SoK: Rowhammer on Commodity Operating Systems
- URL: http://arxiv.org/abs/2201.02986v3
- Date: Wed, 1 May 2024 01:53:23 GMT
- Title: SoK: Rowhammer on Commodity Operating Systems
- Authors: Zhi Zhang, Decheng Chen, Jiahao Qi, Yueqiang Cheng, Shijie Jiang, Yiyang Lin, Yansong Gao, Surya Nepal, Yi Zou, Jiliang Zhang, Yang Xiang,
- Abstract summary: Since the first comprehensive study of rowhammer in 2014, a number of rowhammer attacks have been demonstrated against dynamic random access memory (DRAM)-based commodity systems.

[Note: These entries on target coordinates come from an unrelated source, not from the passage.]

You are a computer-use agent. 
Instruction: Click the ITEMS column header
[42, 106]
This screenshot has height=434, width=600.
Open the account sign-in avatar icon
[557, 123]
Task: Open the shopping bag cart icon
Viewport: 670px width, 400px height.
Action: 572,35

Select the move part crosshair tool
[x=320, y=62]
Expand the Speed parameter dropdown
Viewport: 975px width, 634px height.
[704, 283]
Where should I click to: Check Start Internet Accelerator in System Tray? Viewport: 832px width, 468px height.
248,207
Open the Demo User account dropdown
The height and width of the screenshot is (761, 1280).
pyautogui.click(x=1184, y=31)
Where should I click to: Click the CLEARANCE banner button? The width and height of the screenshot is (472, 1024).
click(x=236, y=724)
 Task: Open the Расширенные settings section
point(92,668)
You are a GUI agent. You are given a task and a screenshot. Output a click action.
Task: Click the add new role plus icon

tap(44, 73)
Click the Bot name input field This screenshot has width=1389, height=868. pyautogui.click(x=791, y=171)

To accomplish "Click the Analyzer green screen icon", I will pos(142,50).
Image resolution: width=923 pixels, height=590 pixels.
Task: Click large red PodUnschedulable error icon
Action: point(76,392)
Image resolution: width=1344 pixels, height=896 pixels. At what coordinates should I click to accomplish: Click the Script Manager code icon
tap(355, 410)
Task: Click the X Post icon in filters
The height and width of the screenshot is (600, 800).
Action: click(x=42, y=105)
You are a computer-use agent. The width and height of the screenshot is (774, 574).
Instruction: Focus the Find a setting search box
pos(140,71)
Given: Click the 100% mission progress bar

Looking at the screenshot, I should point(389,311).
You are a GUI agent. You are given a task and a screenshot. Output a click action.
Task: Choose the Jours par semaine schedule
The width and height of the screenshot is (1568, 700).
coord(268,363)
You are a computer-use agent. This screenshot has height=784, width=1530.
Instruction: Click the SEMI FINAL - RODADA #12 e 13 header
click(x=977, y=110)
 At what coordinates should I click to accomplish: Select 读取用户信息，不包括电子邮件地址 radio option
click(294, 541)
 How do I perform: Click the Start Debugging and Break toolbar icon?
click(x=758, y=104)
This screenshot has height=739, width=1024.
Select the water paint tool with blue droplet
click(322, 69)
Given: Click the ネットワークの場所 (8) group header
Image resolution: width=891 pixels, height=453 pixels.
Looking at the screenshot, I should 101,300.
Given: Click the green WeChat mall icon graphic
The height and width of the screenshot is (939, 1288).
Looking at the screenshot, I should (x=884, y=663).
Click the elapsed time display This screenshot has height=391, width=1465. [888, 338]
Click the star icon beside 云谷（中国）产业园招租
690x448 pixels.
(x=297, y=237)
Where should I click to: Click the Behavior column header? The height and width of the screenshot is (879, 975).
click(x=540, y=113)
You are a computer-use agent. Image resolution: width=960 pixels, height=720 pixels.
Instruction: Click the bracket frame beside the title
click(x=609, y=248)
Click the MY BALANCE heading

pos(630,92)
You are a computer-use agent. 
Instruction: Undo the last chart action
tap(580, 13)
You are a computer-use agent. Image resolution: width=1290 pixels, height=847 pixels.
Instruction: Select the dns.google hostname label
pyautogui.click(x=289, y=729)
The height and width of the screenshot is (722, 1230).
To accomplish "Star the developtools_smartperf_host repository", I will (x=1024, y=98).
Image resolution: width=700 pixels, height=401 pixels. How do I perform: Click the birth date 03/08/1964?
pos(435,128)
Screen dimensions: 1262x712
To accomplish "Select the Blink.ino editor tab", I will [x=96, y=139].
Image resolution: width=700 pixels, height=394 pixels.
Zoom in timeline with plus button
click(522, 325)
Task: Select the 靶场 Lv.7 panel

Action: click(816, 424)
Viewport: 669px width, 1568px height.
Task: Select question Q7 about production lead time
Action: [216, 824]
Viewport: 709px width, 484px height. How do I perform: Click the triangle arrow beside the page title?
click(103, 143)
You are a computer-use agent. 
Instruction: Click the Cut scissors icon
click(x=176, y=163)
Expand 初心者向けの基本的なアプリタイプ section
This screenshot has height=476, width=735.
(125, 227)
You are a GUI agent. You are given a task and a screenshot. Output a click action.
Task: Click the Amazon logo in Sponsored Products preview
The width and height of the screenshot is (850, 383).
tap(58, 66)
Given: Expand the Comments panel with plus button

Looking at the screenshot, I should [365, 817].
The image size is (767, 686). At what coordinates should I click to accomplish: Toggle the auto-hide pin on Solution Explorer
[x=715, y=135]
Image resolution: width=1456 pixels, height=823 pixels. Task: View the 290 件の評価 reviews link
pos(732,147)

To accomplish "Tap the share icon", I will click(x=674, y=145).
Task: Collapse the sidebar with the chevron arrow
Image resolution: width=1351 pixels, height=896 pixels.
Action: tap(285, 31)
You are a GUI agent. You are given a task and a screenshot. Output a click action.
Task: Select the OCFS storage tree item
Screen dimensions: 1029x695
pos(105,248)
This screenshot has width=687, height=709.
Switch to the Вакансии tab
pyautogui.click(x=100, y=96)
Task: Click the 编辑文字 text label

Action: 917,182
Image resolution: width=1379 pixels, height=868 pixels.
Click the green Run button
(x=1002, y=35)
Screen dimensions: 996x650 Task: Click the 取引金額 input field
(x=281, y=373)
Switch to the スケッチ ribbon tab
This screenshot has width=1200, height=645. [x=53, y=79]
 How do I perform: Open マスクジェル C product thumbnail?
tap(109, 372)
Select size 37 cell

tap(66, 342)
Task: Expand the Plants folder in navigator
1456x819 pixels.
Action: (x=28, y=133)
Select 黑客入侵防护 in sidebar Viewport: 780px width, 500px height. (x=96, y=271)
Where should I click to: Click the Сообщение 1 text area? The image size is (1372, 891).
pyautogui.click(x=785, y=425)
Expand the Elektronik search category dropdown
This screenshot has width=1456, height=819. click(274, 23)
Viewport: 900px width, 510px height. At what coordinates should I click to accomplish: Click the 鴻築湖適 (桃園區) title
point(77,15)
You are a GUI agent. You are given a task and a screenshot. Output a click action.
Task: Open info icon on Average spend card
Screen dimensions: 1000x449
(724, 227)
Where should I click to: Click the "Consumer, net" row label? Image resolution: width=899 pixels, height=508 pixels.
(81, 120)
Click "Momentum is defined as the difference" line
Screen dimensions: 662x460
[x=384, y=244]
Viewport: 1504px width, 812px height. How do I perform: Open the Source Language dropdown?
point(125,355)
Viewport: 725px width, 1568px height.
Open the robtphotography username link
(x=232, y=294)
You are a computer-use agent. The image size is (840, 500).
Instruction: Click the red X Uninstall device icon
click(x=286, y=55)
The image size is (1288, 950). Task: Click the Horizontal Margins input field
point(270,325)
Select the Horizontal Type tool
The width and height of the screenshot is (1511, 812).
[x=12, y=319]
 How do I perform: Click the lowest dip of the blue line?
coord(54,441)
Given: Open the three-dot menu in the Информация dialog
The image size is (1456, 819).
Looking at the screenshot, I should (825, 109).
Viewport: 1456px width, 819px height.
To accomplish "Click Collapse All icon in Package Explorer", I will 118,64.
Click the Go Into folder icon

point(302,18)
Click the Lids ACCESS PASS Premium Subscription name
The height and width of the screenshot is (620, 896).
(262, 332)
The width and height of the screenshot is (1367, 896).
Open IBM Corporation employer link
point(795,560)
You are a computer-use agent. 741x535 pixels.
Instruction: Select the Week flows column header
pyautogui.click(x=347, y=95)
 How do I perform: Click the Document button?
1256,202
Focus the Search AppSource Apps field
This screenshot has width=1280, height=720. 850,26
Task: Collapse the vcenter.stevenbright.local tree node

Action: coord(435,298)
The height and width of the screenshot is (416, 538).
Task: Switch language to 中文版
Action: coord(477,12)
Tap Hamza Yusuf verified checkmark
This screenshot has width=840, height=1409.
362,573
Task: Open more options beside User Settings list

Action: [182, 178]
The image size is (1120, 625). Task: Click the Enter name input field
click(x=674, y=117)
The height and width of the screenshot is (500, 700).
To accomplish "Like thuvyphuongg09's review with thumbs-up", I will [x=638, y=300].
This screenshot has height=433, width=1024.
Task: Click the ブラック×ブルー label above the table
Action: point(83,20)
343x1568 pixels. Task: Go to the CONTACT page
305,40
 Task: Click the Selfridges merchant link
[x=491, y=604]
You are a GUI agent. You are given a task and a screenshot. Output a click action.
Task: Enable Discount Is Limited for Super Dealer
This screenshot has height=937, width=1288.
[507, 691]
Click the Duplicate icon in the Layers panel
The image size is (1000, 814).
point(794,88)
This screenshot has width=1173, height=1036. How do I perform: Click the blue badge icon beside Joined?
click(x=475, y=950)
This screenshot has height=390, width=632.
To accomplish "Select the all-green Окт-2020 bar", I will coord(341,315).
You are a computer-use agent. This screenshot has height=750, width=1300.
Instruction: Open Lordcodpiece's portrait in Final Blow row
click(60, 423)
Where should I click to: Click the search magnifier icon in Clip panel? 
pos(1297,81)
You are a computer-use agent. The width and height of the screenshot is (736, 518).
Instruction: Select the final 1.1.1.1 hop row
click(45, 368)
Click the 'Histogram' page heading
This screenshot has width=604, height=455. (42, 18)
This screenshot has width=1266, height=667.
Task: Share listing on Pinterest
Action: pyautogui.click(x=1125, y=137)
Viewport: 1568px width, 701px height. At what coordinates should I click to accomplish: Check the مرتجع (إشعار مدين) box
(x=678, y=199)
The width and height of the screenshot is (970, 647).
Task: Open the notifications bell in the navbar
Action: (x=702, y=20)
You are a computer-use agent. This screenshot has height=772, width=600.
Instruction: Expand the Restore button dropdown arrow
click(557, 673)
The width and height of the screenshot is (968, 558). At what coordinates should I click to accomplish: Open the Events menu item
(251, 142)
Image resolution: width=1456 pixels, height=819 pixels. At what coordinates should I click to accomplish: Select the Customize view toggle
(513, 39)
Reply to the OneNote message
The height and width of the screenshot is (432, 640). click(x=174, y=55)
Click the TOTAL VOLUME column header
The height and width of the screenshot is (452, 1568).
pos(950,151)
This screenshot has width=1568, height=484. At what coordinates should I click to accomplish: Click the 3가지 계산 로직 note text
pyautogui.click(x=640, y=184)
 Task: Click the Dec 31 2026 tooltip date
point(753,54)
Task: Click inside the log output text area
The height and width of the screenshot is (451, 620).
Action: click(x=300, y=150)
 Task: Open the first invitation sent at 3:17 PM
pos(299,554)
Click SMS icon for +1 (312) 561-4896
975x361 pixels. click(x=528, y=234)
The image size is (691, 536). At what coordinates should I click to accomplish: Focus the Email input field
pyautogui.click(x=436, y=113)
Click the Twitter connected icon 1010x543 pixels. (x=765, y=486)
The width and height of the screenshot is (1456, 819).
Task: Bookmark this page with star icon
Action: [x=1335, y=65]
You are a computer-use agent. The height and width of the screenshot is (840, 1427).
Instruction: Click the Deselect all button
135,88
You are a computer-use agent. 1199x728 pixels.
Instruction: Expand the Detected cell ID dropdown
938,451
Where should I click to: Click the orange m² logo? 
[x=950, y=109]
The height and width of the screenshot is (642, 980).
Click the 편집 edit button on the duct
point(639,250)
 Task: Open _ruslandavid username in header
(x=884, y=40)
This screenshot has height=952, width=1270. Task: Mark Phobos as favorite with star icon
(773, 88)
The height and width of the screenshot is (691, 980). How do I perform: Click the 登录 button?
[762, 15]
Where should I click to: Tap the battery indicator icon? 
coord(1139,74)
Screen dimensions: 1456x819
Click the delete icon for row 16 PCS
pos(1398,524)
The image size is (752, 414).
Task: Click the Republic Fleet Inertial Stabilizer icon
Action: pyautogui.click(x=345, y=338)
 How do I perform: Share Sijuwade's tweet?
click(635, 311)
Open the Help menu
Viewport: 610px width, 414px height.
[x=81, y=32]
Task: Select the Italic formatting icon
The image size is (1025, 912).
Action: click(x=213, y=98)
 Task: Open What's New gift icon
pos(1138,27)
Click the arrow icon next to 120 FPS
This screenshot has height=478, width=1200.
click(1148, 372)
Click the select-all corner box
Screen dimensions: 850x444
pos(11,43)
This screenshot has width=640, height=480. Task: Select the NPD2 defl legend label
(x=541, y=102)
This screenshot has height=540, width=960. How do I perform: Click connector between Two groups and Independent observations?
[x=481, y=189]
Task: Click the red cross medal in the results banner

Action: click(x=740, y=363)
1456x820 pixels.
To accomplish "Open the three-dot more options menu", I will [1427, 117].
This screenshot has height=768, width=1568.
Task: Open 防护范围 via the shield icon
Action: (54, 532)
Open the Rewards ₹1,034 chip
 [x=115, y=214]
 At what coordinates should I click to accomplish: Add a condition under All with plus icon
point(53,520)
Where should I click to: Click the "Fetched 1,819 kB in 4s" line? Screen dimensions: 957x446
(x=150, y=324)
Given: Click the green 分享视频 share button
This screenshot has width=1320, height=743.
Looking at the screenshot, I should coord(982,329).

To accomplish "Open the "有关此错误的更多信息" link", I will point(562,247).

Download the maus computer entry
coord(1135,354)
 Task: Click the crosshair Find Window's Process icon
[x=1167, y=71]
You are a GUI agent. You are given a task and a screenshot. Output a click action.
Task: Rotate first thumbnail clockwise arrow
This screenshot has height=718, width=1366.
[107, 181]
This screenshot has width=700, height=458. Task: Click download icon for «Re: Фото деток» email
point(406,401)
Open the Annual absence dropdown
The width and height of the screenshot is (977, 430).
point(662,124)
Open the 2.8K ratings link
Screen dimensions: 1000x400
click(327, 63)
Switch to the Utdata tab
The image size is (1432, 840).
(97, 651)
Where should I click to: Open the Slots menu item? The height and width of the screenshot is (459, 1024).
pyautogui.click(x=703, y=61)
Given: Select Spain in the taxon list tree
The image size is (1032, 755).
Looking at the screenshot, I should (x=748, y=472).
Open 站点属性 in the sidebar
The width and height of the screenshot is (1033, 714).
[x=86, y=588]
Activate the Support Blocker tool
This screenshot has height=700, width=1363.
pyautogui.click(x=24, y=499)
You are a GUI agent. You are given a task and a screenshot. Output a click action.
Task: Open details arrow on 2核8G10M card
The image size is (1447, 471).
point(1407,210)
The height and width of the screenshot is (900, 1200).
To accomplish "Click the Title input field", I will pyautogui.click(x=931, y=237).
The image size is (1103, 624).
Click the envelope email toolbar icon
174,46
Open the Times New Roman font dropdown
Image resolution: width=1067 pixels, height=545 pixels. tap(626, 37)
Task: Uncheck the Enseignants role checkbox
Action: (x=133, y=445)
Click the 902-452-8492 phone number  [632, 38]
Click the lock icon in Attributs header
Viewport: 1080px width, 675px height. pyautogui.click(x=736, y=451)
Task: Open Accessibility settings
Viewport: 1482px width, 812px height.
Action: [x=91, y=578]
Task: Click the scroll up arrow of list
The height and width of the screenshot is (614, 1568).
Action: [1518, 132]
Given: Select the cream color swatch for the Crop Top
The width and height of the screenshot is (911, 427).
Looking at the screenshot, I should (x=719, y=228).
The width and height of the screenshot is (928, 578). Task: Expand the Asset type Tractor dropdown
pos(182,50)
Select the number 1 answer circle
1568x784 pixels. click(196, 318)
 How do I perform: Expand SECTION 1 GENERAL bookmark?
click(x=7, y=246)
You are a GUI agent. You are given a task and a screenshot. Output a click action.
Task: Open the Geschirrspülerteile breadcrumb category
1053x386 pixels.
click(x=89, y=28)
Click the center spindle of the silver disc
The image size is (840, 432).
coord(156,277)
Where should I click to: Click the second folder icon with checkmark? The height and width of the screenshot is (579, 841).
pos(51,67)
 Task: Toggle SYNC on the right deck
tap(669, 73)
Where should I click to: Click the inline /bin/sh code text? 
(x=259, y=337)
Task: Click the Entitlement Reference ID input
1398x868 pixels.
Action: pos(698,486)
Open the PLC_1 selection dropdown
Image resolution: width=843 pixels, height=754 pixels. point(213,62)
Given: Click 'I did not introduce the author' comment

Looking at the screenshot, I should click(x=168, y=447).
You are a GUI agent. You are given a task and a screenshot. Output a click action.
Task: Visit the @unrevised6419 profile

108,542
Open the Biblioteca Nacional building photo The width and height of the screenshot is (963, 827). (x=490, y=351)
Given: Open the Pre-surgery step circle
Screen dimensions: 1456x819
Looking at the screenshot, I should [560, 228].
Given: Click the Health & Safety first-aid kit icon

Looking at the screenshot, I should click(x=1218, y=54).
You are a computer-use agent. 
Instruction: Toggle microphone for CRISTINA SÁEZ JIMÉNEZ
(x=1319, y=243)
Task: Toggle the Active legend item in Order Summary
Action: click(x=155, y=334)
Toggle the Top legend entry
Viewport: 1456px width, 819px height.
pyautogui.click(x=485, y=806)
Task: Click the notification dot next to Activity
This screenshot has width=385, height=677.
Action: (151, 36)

In this paper, we systematize rowhammer attacks and defenses with a focus on DRAM-based commodity systems.
- Score: 33.038670040926284
- License: http://arxiv.org/licenses/nonexclusive-distrib/1.0/
- Abstract: Rowhammer has drawn much attention from both academia and industry in the past years as rowhammer exploitation poses severe consequences to system security. Since the first comprehensive study of rowhammer in 2014, a number of rowhammer attacks have been demonstrated against dynamic random access memory (DRAM)-based commodity systems to break software confidentiality, integrity and availability. Accordingly, numerous software defenses have been proposed to mitigate rowhammer attacks on commodity systems of either legacy (e.g., DDR3) or recent DRAM (e.g., DDR4). Besides, multiple hardware defenses (e.g., Target Row Refresh) from the industry have been deployed into recent DRAM to eliminate rowhammer, which we categorize as production defenses. In this paper, we systematize rowhammer attacks and defenses with a focus on DRAM-based commodity systems. Particularly, we have established a unified framework demonstrating how a rowhammer attack affects a commodity system. With the framework, we characterize existing attacks, shedding light on new attack vectors that have not yet been explored. We further leverage the framework to categorize software and production defenses, generalize their key defense strategies and summarize their key limitations, from which potential defense strategies are identified.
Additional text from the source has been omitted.